Why we built a people-powered AI network
Inference quietly became one of the most centralized markets on the internet. ashao is a bet that the compute to run it has been sitting in our laptops the whole time.
The promise of open AI models was that anyone could run them. The reality is that almost nobody does. The weights are free to download, but the machine that turns them into an answer is not — and so a handful of clouds ended up holding the only door into the models the rest of us helped train. We started ashao because that arrangement felt both unnecessary and a little absurd.
Unnecessary, because the hardware to run a capable model is no longer exotic. The laptop you are reading this on can almost certainly run a small language model in the browser, today, with no install. Absurd, because we kept renting that capability back from data centers while the same silicon sat idle on our own desks ninety percent of the day.
The shape of the problem
Centralized inference creates three frictions at once, and they compound.
- Cost. Every token you generate pays for a GPU you do not own, marked up to cover a margin you will never see returned.

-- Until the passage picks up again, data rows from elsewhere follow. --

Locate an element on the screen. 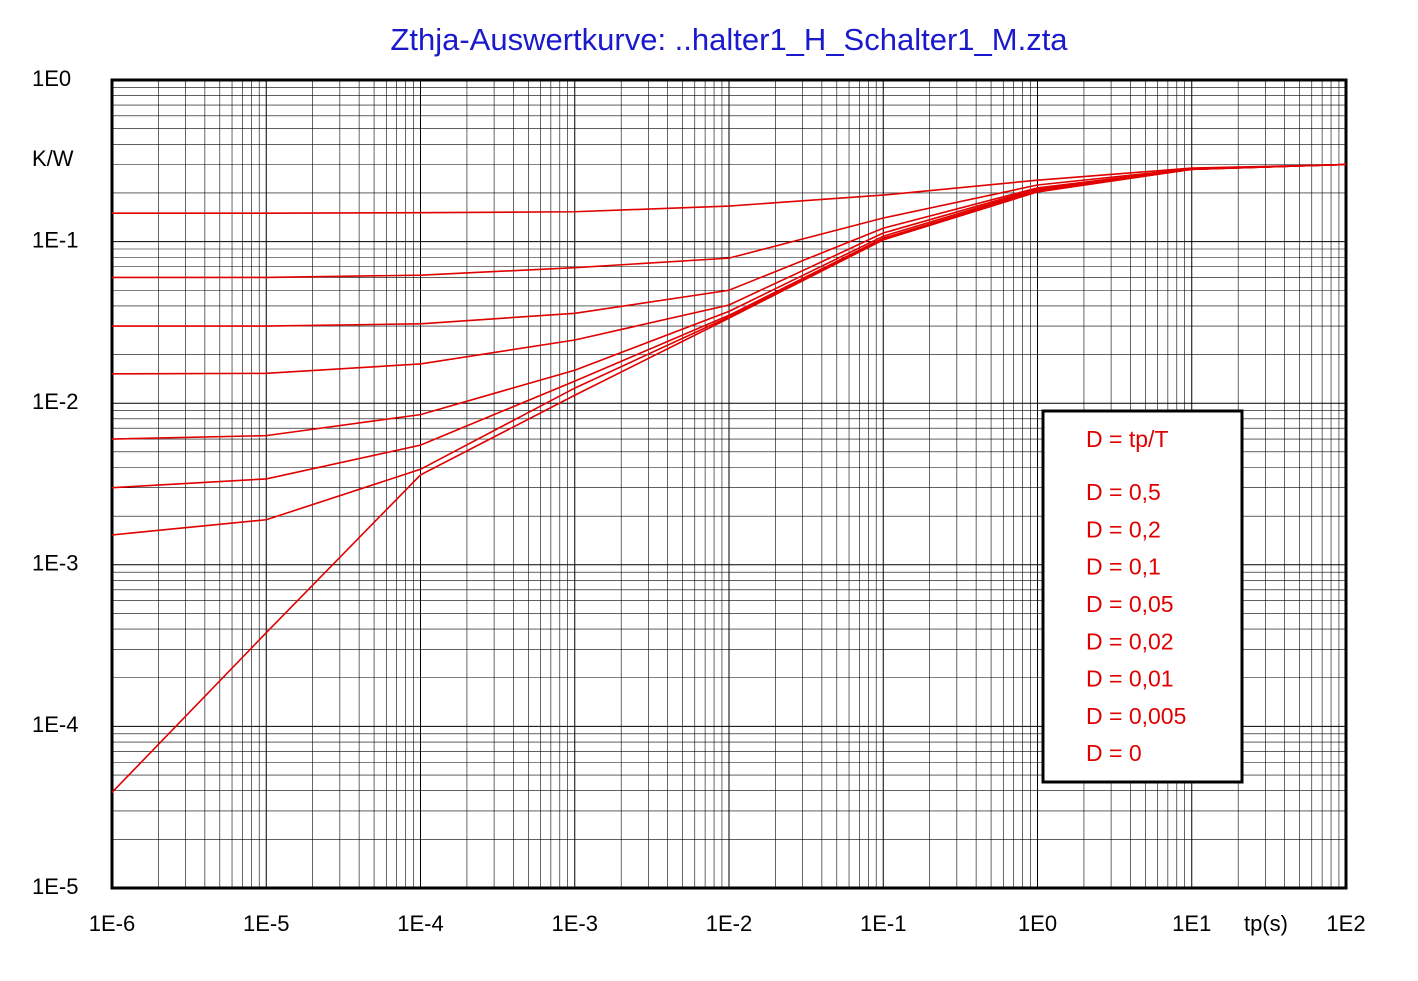  legend-entry: D = 0 is located at coordinates (1114, 753).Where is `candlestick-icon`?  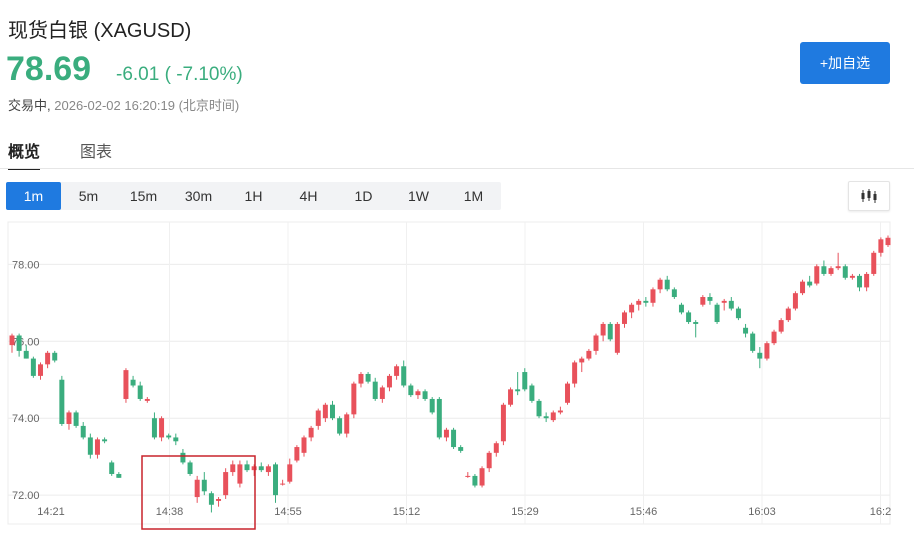 candlestick-icon is located at coordinates (869, 196). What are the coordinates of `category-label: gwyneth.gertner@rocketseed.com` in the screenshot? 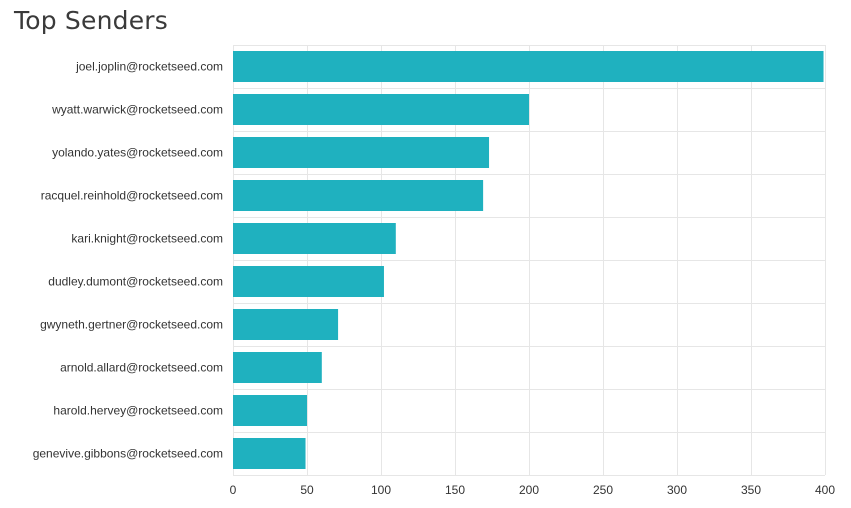 It's located at (132, 325).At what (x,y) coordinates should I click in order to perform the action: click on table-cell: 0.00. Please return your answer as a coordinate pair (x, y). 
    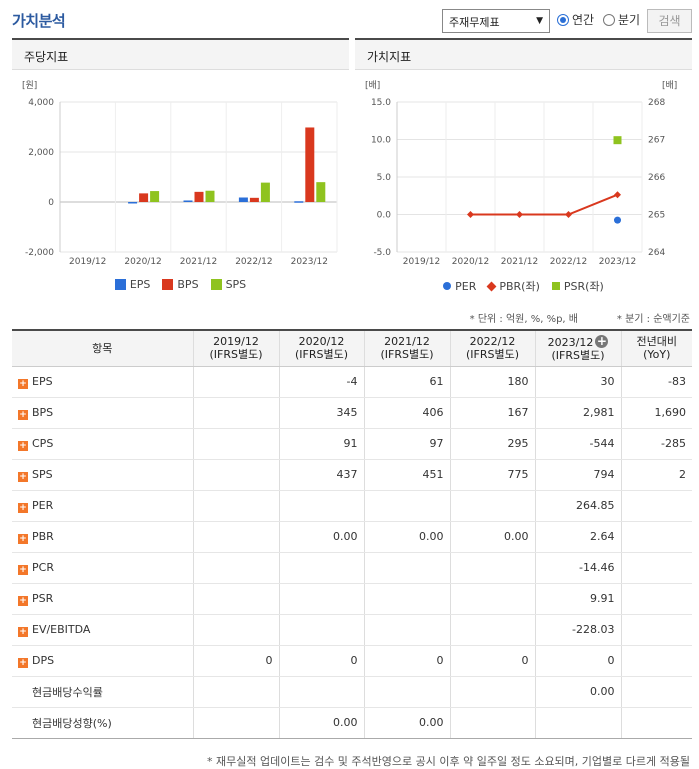
    Looking at the image, I should click on (406, 537).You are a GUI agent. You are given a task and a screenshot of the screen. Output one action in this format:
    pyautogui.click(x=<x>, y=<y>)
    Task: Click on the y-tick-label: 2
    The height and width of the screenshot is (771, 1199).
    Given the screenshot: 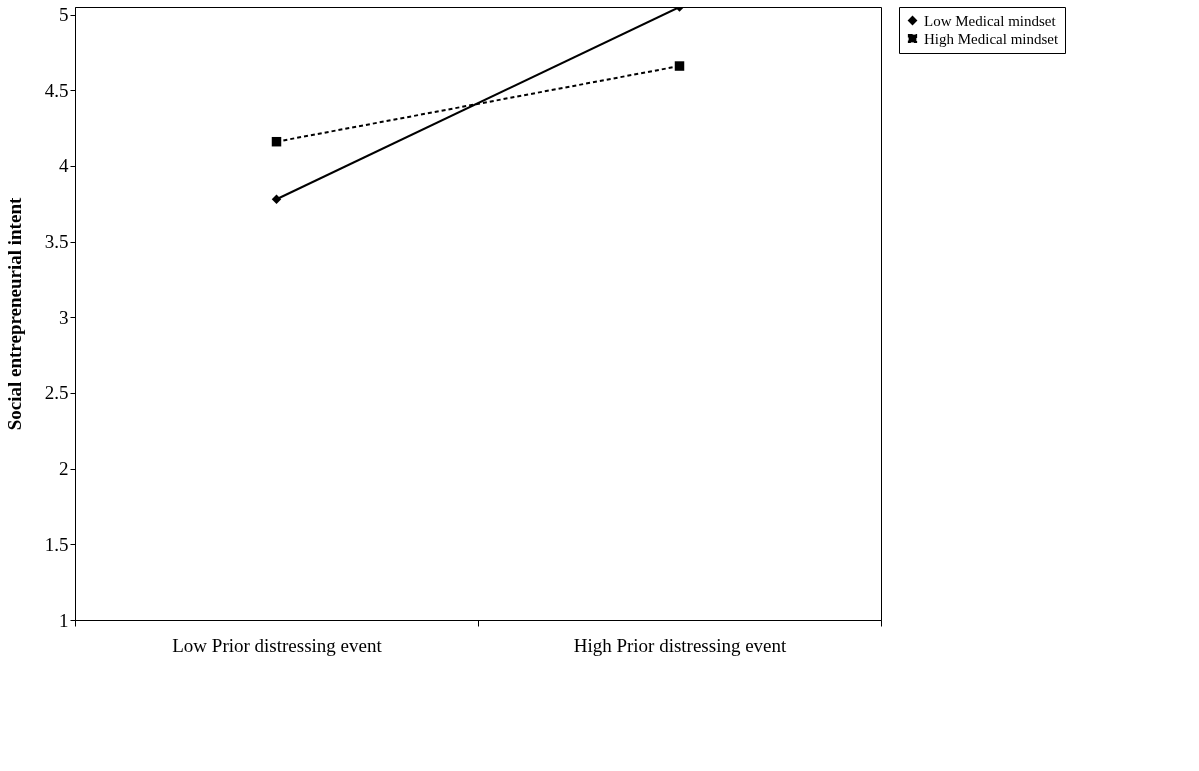 What is the action you would take?
    pyautogui.click(x=64, y=469)
     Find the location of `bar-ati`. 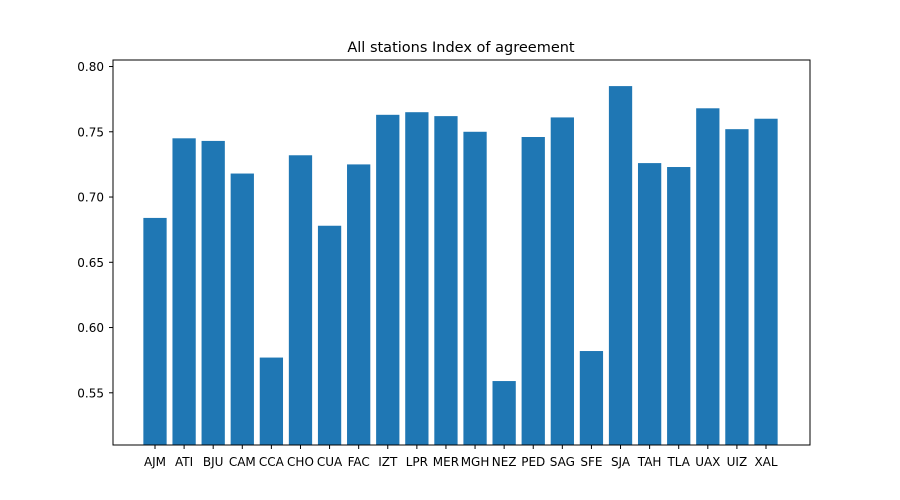

bar-ati is located at coordinates (184, 292). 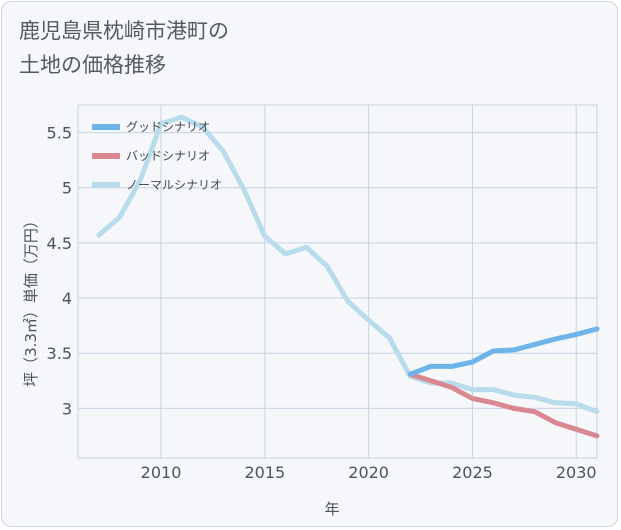 I want to click on x-tick-label: 2010, so click(x=162, y=472).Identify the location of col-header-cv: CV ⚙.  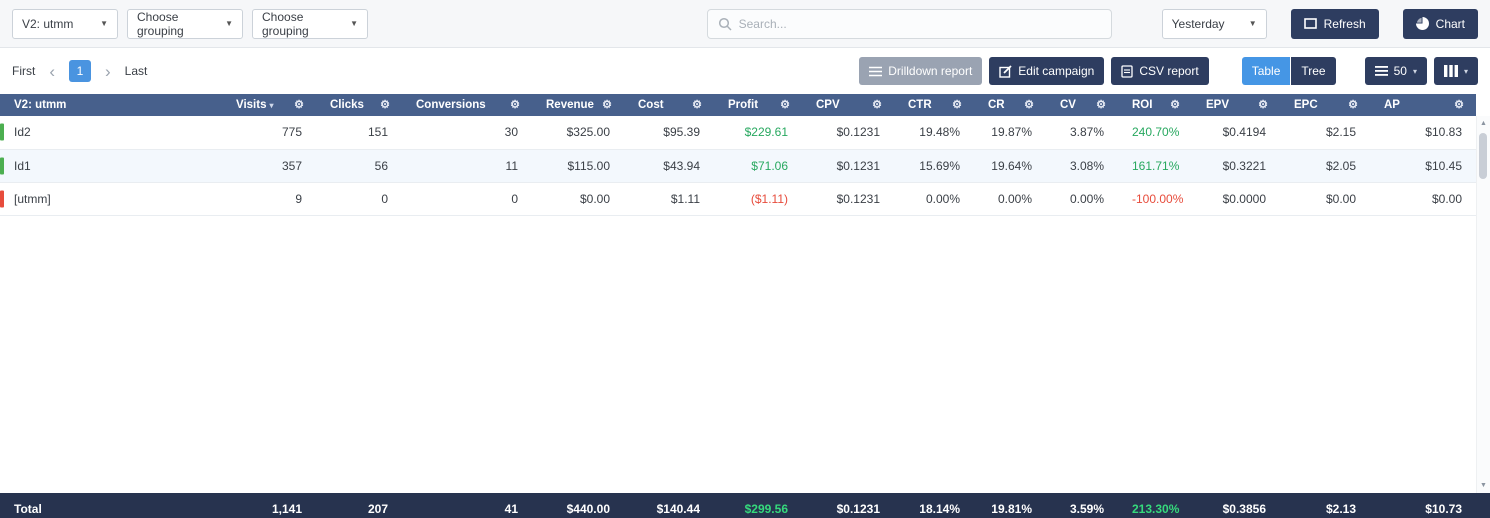
(1082, 105).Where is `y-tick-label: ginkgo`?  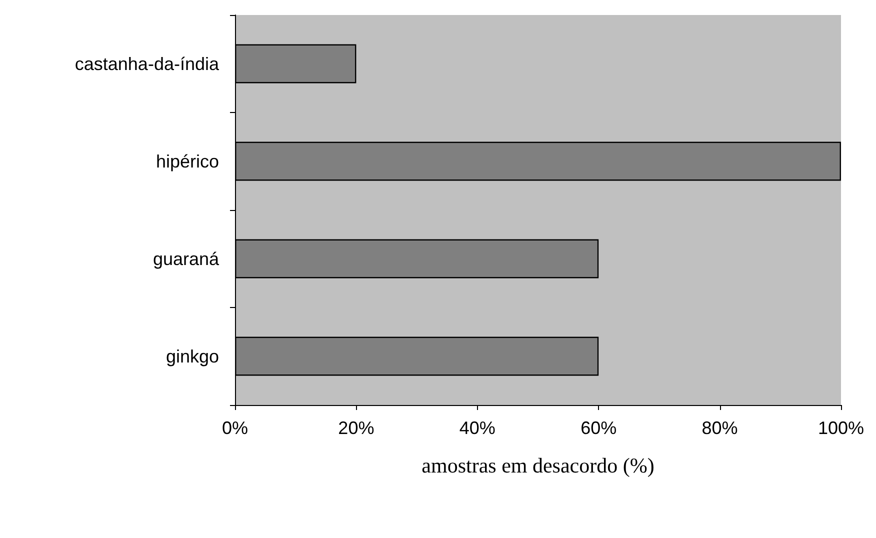 y-tick-label: ginkgo is located at coordinates (192, 356).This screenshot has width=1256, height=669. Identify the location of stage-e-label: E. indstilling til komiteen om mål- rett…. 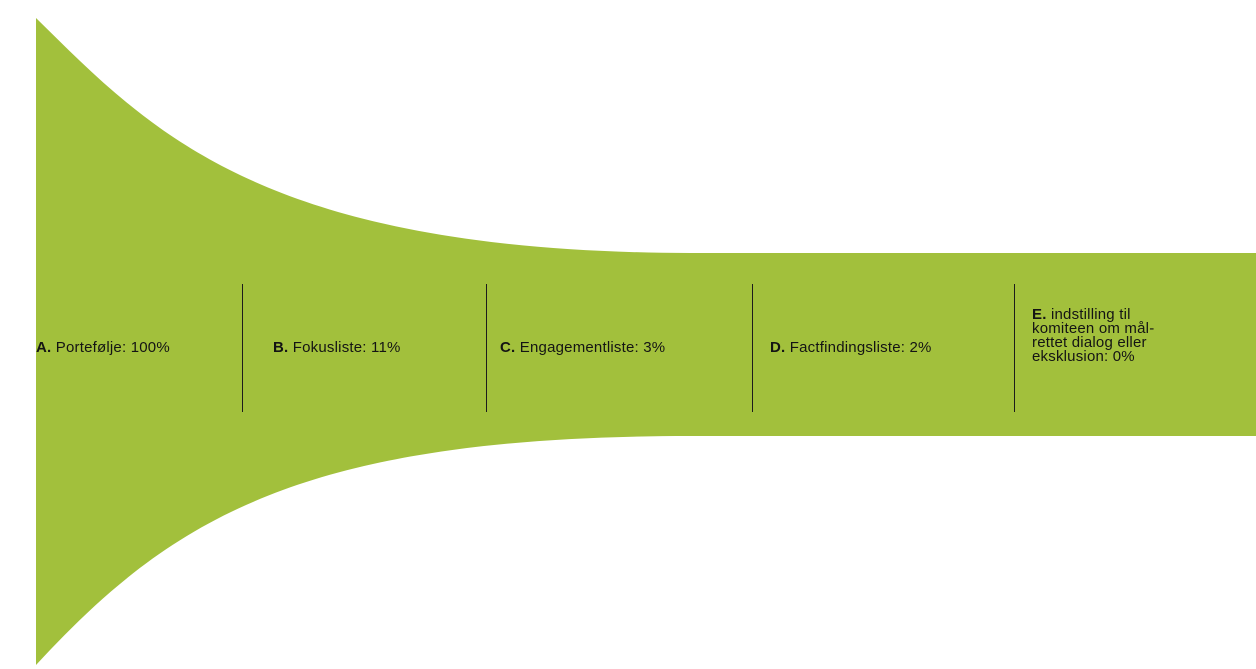
(1094, 336).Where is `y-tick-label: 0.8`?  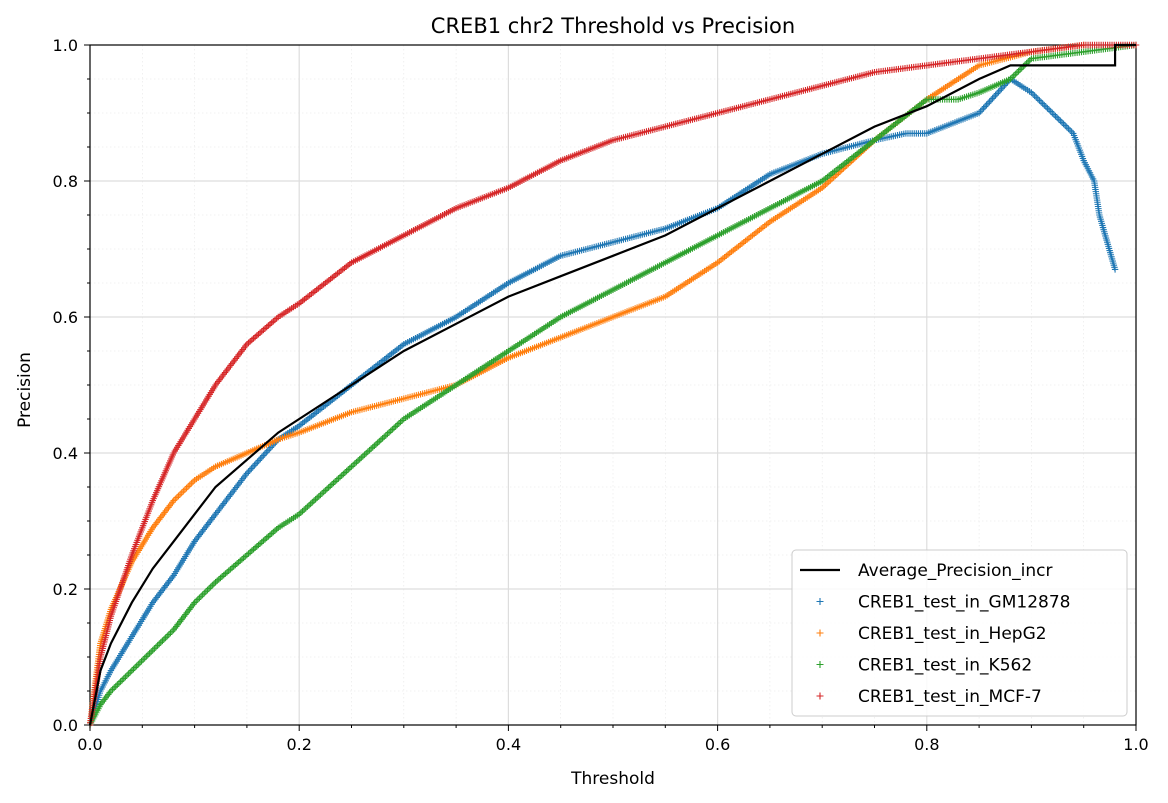
y-tick-label: 0.8 is located at coordinates (66, 182).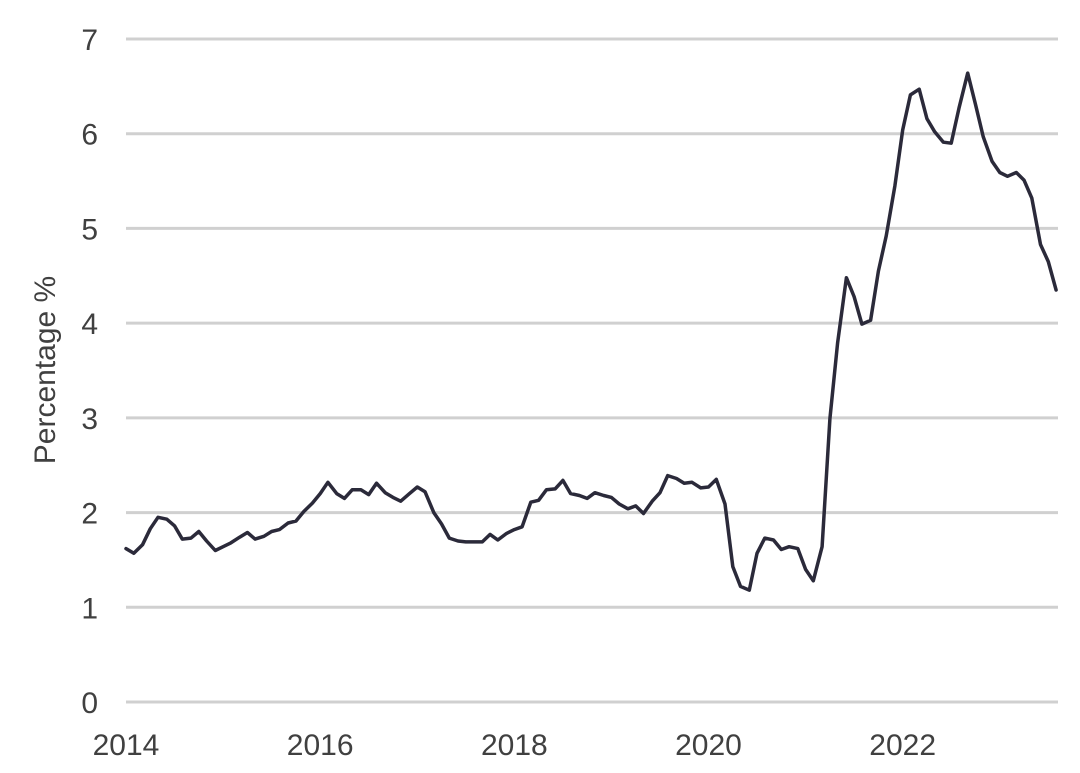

- Privacy. Your prompts pass through infrastructure that has every commercial reason to log them, and a contract that quietly reserves the right to.
- Control. The provider decides which questions are allowed, which models are retired, and what your access is worth on any given Tuesday.
You can mitigate any one of these. It is very hard to fix all three without changing who owns the compute. So that is the thing we changed.
A network instead of a vendor
ashao routes inference across people. When you send a message, it does not land in our data center — it lands in a queue, and the first available worker picks it up. A worker might be a stranger's browser tab running a model on their GPU through WebGPU, or a native machine someone left running to earn. The model produces tokens, the tokens stream back to you, and the worker gets paid in real money for the work.
Crucially, the worker never learns who you are. The orchestrator hands out jobs, not identities; a worker sees a prompt and returns text, the same way a courier carries a sealed envelope. We retain prompts for exactly as long as it takes to deliver the answer, and not a token longer.
Why "people-powered" is more than a slogan
A network owned by the people who run it behaves differently from a company that rents you access. Capacity grows when demand does, because demand is what pays workers to show up. Prices track the real cost of compute rather than a quarterly target. And the rules of the network are not a terms-of-service page that changes without warning — they are code and token economics that the people staked into the system can see and steer.
We are not trying to build a cheaper OpenAI. We are trying to build the thing that does not need one.
What we are actually shipping
ashao is an agent network, not just a chat box. The models can search the web and use tools, so the answers are grounded in something more than their training cutoff. There are two tiers — a fast, browser-worker tier and a heavier cloud-plus-native tier — and the system falls back gracefully so you are never staring at a spinner because the network had a quiet moment.
Underneath, it is an orchestrator over a Redis queue, a fleet of browser and native workers, and a token, $ASHAO, that turns network revenue into buybacks and staking rewards so the people keeping the lights on actually own the upside. The rest of this blog is us opening up each of those pieces. We think the design is worth your scrutiny — and we would rather earn your trust by showing the wiring than by hiding it.